▸ EXERCISE MATERIAL
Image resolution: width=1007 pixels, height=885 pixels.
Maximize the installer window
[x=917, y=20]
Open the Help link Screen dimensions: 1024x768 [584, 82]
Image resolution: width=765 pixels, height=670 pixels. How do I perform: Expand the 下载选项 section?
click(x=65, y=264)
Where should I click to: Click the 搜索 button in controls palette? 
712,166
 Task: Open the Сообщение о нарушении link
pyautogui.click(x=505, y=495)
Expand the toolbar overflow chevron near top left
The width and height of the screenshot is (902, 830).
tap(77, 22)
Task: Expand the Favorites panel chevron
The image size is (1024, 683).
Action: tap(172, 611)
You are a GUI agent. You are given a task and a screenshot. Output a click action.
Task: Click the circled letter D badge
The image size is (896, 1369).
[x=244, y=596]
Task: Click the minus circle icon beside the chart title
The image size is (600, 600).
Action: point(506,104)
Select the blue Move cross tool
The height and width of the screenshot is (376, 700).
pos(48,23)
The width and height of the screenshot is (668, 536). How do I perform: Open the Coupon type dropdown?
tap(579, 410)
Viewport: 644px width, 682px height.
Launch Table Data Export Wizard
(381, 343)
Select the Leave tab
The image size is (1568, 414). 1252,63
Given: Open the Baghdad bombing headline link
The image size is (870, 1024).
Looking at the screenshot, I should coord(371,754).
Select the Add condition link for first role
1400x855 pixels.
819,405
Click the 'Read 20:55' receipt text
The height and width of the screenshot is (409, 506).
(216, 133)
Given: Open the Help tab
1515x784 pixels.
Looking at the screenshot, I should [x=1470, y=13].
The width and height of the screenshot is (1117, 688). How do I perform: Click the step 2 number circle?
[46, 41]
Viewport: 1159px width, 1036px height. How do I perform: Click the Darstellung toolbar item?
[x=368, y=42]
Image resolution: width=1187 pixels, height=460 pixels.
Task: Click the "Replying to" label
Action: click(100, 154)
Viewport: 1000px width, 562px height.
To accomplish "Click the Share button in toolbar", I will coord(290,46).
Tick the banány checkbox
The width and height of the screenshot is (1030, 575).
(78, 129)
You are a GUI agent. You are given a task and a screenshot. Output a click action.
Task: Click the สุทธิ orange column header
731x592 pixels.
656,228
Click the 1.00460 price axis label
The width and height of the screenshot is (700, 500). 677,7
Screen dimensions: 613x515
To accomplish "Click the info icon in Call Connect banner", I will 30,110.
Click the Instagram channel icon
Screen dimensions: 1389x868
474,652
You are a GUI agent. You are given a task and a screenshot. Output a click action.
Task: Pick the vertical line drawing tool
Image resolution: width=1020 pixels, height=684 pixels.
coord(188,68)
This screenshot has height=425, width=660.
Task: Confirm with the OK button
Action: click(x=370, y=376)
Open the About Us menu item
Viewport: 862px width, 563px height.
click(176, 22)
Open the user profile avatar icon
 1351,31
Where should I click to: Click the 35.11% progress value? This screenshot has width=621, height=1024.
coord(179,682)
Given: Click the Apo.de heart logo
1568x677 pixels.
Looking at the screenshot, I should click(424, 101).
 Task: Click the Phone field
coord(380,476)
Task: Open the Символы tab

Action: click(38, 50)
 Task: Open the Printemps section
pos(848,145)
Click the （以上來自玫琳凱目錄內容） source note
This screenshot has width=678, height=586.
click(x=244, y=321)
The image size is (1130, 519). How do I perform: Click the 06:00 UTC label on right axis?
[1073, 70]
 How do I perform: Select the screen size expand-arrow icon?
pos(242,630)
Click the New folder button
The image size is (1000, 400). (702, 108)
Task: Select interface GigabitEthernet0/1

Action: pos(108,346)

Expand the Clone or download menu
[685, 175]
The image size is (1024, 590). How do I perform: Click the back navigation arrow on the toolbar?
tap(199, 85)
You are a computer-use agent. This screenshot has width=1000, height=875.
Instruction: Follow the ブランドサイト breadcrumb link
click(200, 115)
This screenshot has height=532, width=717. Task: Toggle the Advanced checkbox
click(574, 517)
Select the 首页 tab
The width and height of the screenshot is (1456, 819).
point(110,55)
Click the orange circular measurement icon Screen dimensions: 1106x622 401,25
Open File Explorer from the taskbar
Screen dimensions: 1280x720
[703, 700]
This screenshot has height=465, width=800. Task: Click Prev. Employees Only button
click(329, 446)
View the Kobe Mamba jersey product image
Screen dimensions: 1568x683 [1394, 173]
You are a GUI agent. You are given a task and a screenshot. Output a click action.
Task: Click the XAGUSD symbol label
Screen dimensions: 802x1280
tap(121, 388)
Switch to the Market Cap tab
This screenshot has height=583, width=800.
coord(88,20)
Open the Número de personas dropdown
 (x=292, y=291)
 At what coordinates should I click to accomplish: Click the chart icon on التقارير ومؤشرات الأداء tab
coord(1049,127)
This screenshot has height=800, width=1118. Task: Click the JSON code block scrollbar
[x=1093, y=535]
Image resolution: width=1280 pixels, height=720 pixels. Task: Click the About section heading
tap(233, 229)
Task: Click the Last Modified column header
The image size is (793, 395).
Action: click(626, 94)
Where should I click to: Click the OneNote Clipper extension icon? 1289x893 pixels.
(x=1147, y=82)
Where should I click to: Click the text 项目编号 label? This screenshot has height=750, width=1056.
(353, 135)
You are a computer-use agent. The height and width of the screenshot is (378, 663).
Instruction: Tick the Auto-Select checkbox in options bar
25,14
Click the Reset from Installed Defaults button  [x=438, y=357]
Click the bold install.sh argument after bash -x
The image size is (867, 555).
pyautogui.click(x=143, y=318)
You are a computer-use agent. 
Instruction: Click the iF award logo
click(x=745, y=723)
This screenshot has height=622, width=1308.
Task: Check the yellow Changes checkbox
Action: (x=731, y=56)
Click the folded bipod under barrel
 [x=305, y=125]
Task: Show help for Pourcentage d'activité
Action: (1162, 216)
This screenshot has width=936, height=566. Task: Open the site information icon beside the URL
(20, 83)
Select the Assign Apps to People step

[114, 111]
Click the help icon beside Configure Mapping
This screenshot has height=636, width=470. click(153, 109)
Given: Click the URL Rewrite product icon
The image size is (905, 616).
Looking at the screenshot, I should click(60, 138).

▸ PROBLEM REQUIREMENTS
Copy out all the entries shown above, character for character.

▸ EXPECTED OUTPUT
Image resolution: width=1007 pixels, height=885 pixels.
Maximize the installer window
[x=917, y=20]
Open the Help link Screen dimensions: 1024x768 [584, 82]
Image resolution: width=765 pixels, height=670 pixels. How do I perform: Expand the 下载选项 section?
click(x=65, y=264)
Where should I click to: Click the 搜索 button in controls palette? 
712,166
 Task: Open the Сообщение о нарушении link
pyautogui.click(x=505, y=495)
Expand the toolbar overflow chevron near top left
The width and height of the screenshot is (902, 830).
tap(77, 22)
Task: Expand the Favorites panel chevron
The image size is (1024, 683).
Action: tap(172, 611)
You are a GUI agent. You are given a task and a screenshot. Output a click action.
Task: Click the circled letter D badge
The image size is (896, 1369).
[x=244, y=596]
Task: Click the minus circle icon beside the chart title
The image size is (600, 600).
Action: point(506,104)
Select the blue Move cross tool
The height and width of the screenshot is (376, 700).
pos(48,23)
The width and height of the screenshot is (668, 536). How do I perform: Open the Coupon type dropdown?
tap(579, 410)
Viewport: 644px width, 682px height.
Launch Table Data Export Wizard
(381, 343)
Select the Leave tab
The image size is (1568, 414). 1252,63
Given: Open the Baghdad bombing headline link
The image size is (870, 1024).
Looking at the screenshot, I should coord(371,754).
Select the Add condition link for first role
1400x855 pixels.
819,405
Click the 'Read 20:55' receipt text
The height and width of the screenshot is (409, 506).
(216, 133)
Given: Open the Help tab
1515x784 pixels.
Looking at the screenshot, I should [x=1470, y=13].
The width and height of the screenshot is (1117, 688). How do I perform: Click the step 2 number circle?
[46, 41]
Viewport: 1159px width, 1036px height. How do I perform: Click the Darstellung toolbar item?
[x=368, y=42]
Image resolution: width=1187 pixels, height=460 pixels.
Task: Click the "Replying to" label
Action: click(100, 154)
Viewport: 1000px width, 562px height.
To accomplish "Click the Share button in toolbar", I will coord(290,46).
Tick the banány checkbox
The width and height of the screenshot is (1030, 575).
(78, 129)
You are a GUI agent. You are given a task and a screenshot. Output a click action.
Task: Click the สุทธิ orange column header
731x592 pixels.
656,228
Click the 1.00460 price axis label
The width and height of the screenshot is (700, 500). 677,7
Screen dimensions: 613x515
To accomplish "Click the info icon in Call Connect banner", I will 30,110.
Click the Instagram channel icon
Screen dimensions: 1389x868
474,652
You are a GUI agent. You are given a task and a screenshot. Output a click action.
Task: Pick the vertical line drawing tool
Image resolution: width=1020 pixels, height=684 pixels.
coord(188,68)
This screenshot has height=425, width=660.
Task: Confirm with the OK button
Action: click(x=370, y=376)
Open the About Us menu item
Viewport: 862px width, 563px height.
click(176, 22)
Open the user profile avatar icon
 1351,31
Where should I click to: Click the 35.11% progress value? This screenshot has width=621, height=1024.
coord(179,682)
Given: Click the Apo.de heart logo
1568x677 pixels.
Looking at the screenshot, I should click(424, 101).
 Task: Click the Phone field
coord(380,476)
Task: Open the Символы tab

Action: click(38, 50)
 Task: Open the Printemps section
pos(848,145)
Click the （以上來自玫琳凱目錄內容） source note
This screenshot has width=678, height=586.
click(x=244, y=321)
The image size is (1130, 519). How do I perform: Click the 06:00 UTC label on right axis?
[1073, 70]
 How do I perform: Select the screen size expand-arrow icon?
pos(242,630)
Click the New folder button
The image size is (1000, 400). (702, 108)
Task: Select interface GigabitEthernet0/1

Action: pos(108,346)

Expand the Clone or download menu
[685, 175]
The image size is (1024, 590). How do I perform: Click the back navigation arrow on the toolbar?
tap(199, 85)
You are a computer-use agent. This screenshot has width=1000, height=875.
Instruction: Follow the ブランドサイト breadcrumb link
click(200, 115)
This screenshot has height=532, width=717. Task: Toggle the Advanced checkbox
click(574, 517)
Select the 首页 tab
The width and height of the screenshot is (1456, 819).
point(110,55)
Click the orange circular measurement icon Screen dimensions: 1106x622 401,25
Open File Explorer from the taskbar
Screen dimensions: 1280x720
[703, 700]
This screenshot has height=465, width=800. Task: Click Prev. Employees Only button
click(329, 446)
View the Kobe Mamba jersey product image
Screen dimensions: 1568x683 [1394, 173]
You are a GUI agent. You are given a task and a screenshot. Output a click action.
Task: Click the XAGUSD symbol label
Screen dimensions: 802x1280
tap(121, 388)
Switch to the Market Cap tab
This screenshot has height=583, width=800.
coord(88,20)
Open the Número de personas dropdown
 (x=292, y=291)
 At what coordinates should I click to accomplish: Click the chart icon on التقارير ومؤشرات الأداء tab
coord(1049,127)
This screenshot has height=800, width=1118. Task: Click the JSON code block scrollbar
[x=1093, y=535]
Image resolution: width=1280 pixels, height=720 pixels. Task: Click the About section heading
tap(233, 229)
Task: Click the Last Modified column header
The image size is (793, 395).
Action: click(626, 94)
Where should I click to: Click the OneNote Clipper extension icon? 1289x893 pixels.
(x=1147, y=82)
Where should I click to: Click the text 项目编号 label? This screenshot has height=750, width=1056.
(353, 135)
You are a computer-use agent. The height and width of the screenshot is (378, 663).
Instruction: Tick the Auto-Select checkbox in options bar
25,14
Click the Reset from Installed Defaults button  [x=438, y=357]
Click the bold install.sh argument after bash -x
The image size is (867, 555).
pyautogui.click(x=143, y=318)
You are a computer-use agent. 
Instruction: Click the iF award logo
click(x=745, y=723)
This screenshot has height=622, width=1308.
Task: Check the yellow Changes checkbox
Action: (x=731, y=56)
Click the folded bipod under barrel
 [x=305, y=125]
Task: Show help for Pourcentage d'activité
Action: (1162, 216)
This screenshot has width=936, height=566. Task: Open the site information icon beside the URL
(20, 83)
Select the Assign Apps to People step

[114, 111]
Click the help icon beside Configure Mapping
This screenshot has height=636, width=470. click(153, 109)
Given: Click the URL Rewrite product icon
The image size is (905, 616).
Looking at the screenshot, I should click(60, 138).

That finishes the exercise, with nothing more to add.